> PROVIDED INFORMATION
------------

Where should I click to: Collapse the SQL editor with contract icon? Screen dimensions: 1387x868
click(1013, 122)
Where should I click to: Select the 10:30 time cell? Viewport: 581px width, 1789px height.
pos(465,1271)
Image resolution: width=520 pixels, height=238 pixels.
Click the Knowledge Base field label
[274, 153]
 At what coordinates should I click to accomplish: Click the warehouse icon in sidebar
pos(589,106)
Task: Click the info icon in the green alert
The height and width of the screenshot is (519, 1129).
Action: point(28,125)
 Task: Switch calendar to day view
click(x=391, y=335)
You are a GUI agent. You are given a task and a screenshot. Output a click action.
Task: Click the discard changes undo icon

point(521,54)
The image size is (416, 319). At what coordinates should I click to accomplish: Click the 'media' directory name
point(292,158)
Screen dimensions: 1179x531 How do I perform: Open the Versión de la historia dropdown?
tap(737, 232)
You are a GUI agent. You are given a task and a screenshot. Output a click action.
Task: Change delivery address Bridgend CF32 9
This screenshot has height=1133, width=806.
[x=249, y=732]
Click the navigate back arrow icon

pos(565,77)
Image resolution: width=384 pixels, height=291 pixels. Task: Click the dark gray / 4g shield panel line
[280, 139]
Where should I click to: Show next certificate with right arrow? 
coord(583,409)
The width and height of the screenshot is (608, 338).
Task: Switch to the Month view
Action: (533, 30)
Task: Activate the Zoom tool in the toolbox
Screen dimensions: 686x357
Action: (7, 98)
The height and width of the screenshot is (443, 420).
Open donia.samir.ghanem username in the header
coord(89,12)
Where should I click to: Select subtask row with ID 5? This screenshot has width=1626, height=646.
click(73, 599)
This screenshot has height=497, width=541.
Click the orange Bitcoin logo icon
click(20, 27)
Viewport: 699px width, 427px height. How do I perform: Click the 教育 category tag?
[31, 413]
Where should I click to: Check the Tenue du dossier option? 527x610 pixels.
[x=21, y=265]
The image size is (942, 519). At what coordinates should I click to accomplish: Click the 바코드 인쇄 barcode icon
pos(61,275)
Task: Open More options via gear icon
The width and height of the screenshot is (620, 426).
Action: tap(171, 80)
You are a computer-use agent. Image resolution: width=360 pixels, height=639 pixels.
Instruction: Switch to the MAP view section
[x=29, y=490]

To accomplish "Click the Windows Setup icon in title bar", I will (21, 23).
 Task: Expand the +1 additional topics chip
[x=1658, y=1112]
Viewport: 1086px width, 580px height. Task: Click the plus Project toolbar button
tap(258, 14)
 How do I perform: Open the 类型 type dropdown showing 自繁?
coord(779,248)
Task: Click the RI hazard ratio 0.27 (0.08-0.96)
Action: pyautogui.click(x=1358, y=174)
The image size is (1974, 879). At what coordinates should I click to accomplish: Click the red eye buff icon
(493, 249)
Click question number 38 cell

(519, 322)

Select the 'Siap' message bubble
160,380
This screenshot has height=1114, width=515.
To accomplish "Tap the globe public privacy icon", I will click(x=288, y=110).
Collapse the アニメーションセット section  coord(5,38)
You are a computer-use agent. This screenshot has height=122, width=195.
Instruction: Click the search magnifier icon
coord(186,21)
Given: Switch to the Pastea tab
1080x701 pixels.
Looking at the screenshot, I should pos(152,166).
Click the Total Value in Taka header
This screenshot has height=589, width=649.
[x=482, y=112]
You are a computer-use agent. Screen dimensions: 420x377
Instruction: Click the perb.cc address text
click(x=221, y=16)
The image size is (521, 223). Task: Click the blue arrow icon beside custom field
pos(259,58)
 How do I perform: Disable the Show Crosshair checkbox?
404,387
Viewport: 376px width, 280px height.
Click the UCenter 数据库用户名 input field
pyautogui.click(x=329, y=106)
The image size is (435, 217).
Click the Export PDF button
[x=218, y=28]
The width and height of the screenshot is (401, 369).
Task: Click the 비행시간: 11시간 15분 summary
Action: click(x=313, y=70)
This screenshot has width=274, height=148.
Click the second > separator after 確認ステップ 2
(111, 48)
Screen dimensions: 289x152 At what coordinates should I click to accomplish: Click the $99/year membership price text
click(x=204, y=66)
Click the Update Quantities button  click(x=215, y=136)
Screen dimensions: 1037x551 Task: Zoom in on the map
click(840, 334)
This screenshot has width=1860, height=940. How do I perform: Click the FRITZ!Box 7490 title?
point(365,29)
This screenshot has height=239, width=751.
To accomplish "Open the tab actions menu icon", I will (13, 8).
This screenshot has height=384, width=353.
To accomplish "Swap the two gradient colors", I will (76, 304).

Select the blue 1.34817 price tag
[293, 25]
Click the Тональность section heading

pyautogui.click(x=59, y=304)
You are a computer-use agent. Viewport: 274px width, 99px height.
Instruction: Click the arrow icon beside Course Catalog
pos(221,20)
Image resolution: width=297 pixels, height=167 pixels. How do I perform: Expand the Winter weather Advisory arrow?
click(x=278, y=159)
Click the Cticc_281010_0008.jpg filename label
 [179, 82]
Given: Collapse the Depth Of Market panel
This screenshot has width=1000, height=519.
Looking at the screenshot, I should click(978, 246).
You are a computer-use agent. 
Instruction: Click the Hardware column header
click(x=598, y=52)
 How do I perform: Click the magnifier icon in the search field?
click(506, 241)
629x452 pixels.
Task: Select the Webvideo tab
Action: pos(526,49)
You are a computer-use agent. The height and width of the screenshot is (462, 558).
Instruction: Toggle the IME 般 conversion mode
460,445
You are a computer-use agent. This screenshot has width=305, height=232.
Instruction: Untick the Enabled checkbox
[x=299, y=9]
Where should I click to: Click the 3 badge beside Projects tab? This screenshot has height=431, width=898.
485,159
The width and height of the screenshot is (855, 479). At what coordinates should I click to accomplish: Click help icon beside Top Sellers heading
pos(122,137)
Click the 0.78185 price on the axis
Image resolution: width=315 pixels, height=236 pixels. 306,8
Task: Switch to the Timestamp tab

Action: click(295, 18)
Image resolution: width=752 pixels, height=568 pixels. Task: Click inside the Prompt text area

------------

> TASK TO CARRY OUT
From the line with "Task: Switch to the Timestamp tab" through the final line of the records, return each line exactly. Leave out the rest.

> TASK RESULT
Task: Switch to the Timestamp tab

Action: click(295, 18)
Image resolution: width=752 pixels, height=568 pixels. Task: Click inside the Prompt text area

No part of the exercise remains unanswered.